I’ve been following this story over the past few days and have read now both sides of the story. I found Joe Rospars, Director of New Media’s, version and half-hearted, shuffling mea culpa disappointing. So was the mainstream media coverage.

Most people seem focused on the he said/he said, Joe Anthony vs Obama Campaign, David vs Goliath angle. Yet what’s lost is the impact on the formerly large community Barack Obama once boasted in MySpace. 160,000 people became “friends” of Obama, thus indicated public support for him on their own pages. Many thousands linked in other ways using buttons and many more left supportive messages on Obama’s page. 160,000 people — to whom Obama’s campaign would be able to bulk-message at the right time for volunteers, donations and votes — were friends one day with Obama and then were given the back of the hand. By Obama.

Those people are not numbers. They are people. The Obama campaign’s misguided bid for “control” (what exactly was the big hurry anyway?) was more important than recognizing and respecting those people who were essentially shown the door and kicked off the new page. Sure. They can re-join. But why would they? Frankly the new page doesn’t make that clear. How strong was the former community?

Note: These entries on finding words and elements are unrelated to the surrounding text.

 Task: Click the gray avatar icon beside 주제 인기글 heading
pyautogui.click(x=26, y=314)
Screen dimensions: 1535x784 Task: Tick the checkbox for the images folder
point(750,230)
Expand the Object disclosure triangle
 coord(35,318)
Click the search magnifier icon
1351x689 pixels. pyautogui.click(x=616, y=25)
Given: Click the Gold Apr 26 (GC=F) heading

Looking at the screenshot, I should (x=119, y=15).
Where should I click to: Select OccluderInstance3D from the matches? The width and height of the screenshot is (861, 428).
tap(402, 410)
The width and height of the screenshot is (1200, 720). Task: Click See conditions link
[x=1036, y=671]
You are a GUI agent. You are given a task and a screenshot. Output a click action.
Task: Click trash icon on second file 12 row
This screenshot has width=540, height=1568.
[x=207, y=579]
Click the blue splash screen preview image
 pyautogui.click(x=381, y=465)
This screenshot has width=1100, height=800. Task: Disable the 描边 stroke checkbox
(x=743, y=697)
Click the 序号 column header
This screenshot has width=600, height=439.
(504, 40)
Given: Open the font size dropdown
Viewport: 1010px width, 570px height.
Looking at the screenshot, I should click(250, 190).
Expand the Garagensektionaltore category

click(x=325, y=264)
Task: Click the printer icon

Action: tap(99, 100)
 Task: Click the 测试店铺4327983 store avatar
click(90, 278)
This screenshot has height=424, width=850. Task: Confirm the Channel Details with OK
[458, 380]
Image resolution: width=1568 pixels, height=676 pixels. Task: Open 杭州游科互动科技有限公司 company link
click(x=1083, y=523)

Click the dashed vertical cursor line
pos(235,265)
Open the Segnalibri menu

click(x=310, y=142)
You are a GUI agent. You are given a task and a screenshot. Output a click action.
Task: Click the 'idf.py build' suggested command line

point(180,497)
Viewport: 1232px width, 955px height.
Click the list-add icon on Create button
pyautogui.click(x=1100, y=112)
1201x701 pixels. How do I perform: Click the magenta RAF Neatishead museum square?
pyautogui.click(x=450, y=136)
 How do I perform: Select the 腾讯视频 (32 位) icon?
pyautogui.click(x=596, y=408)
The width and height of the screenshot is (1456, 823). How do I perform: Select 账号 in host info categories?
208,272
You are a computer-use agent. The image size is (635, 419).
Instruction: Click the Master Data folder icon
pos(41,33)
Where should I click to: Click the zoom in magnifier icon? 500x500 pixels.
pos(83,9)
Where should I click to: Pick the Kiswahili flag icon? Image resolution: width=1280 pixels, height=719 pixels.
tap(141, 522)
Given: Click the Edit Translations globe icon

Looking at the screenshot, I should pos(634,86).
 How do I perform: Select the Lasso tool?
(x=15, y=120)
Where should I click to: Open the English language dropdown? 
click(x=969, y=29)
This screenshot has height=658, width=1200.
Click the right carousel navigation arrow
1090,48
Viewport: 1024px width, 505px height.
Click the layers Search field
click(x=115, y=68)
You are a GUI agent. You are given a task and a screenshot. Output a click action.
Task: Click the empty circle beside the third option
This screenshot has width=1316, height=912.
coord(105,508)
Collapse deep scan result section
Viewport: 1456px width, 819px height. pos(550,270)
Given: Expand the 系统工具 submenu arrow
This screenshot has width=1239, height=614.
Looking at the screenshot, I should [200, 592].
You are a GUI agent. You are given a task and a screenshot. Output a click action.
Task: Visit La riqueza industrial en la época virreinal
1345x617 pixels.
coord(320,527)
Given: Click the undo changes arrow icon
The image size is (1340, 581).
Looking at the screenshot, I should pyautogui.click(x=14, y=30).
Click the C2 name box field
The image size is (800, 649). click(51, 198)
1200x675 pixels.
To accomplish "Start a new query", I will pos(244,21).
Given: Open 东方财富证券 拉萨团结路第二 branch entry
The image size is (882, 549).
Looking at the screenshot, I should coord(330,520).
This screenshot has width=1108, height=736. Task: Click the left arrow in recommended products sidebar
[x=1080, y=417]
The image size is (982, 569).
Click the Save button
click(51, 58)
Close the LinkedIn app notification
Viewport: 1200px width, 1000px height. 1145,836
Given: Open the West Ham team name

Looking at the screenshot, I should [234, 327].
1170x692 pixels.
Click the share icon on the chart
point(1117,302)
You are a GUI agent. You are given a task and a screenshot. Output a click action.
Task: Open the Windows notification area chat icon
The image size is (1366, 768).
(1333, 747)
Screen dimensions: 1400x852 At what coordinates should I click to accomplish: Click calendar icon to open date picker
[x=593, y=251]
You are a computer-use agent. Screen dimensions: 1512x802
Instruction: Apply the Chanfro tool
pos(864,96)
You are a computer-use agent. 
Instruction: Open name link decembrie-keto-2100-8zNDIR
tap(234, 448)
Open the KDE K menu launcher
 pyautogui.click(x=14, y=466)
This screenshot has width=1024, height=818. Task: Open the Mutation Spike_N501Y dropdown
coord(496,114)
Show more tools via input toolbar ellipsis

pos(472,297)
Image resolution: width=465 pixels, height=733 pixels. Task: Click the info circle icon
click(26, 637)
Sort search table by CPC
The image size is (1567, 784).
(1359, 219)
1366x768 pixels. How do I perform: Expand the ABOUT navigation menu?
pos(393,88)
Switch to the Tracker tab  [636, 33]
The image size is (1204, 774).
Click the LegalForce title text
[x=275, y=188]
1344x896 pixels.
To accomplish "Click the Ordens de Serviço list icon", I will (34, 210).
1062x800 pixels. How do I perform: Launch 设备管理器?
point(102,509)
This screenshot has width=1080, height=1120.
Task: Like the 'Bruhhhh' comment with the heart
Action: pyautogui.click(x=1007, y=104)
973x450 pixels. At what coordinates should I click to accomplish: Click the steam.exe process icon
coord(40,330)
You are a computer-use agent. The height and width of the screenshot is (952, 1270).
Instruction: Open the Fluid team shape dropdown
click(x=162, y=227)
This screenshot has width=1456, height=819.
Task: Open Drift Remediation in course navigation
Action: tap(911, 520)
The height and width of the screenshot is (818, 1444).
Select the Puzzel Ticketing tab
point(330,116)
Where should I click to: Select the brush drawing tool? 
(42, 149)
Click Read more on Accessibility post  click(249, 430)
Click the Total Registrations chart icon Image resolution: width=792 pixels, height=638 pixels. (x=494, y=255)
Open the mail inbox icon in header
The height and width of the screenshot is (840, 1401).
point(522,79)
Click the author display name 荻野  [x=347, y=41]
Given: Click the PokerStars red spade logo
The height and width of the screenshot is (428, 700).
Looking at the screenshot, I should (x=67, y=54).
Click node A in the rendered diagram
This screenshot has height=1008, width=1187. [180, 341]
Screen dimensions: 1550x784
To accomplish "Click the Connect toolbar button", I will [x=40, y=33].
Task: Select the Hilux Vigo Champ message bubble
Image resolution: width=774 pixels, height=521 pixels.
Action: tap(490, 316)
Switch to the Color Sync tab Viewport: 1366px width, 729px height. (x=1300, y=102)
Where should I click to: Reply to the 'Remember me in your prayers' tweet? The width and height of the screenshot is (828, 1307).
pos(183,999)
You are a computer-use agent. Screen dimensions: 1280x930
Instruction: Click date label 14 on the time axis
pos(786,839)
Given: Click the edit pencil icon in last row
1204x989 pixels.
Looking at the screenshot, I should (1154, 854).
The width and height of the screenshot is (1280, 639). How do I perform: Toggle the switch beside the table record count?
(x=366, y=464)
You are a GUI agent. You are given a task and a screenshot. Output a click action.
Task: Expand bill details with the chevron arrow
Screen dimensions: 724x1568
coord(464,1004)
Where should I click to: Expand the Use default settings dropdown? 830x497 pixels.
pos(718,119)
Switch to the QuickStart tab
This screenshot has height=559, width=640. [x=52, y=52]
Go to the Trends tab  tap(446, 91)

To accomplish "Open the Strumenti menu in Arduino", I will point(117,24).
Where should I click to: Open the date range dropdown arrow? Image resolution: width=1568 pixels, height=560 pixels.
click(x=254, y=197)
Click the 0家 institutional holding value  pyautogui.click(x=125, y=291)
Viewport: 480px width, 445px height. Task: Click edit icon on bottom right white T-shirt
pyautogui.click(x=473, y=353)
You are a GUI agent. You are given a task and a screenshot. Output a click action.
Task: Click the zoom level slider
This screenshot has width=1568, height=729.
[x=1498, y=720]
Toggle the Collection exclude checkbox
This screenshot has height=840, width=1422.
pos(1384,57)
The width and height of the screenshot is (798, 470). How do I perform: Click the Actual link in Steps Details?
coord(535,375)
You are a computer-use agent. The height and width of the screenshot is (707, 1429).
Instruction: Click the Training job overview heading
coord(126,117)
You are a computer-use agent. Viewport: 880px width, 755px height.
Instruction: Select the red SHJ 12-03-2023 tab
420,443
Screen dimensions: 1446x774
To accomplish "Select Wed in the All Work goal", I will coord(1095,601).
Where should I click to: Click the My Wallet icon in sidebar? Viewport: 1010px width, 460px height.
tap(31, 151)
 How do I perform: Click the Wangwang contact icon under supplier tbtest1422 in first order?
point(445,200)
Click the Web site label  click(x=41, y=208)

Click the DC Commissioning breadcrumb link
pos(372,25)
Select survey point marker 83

If you think the group has no daily life, that once people friended Anthony’s Obama profile, consider this: as of this morning, there are at least 18,000 comments from members of that group responding to a bulletin Anthony sent them about the situation and asking for their advice.

To call their MySpace outreach “an experiment” seems naive or disingenuous. It shows a complete lack of understanding for and real sympathy with the netroots. It sounds like Obama’s team might need more adult supervision. Obama will need to do better than this. It’s very nice that Obama reached out to Joe Anthony and called him. But. At the end of the day, I ain’t impressed. And I’ll be watching.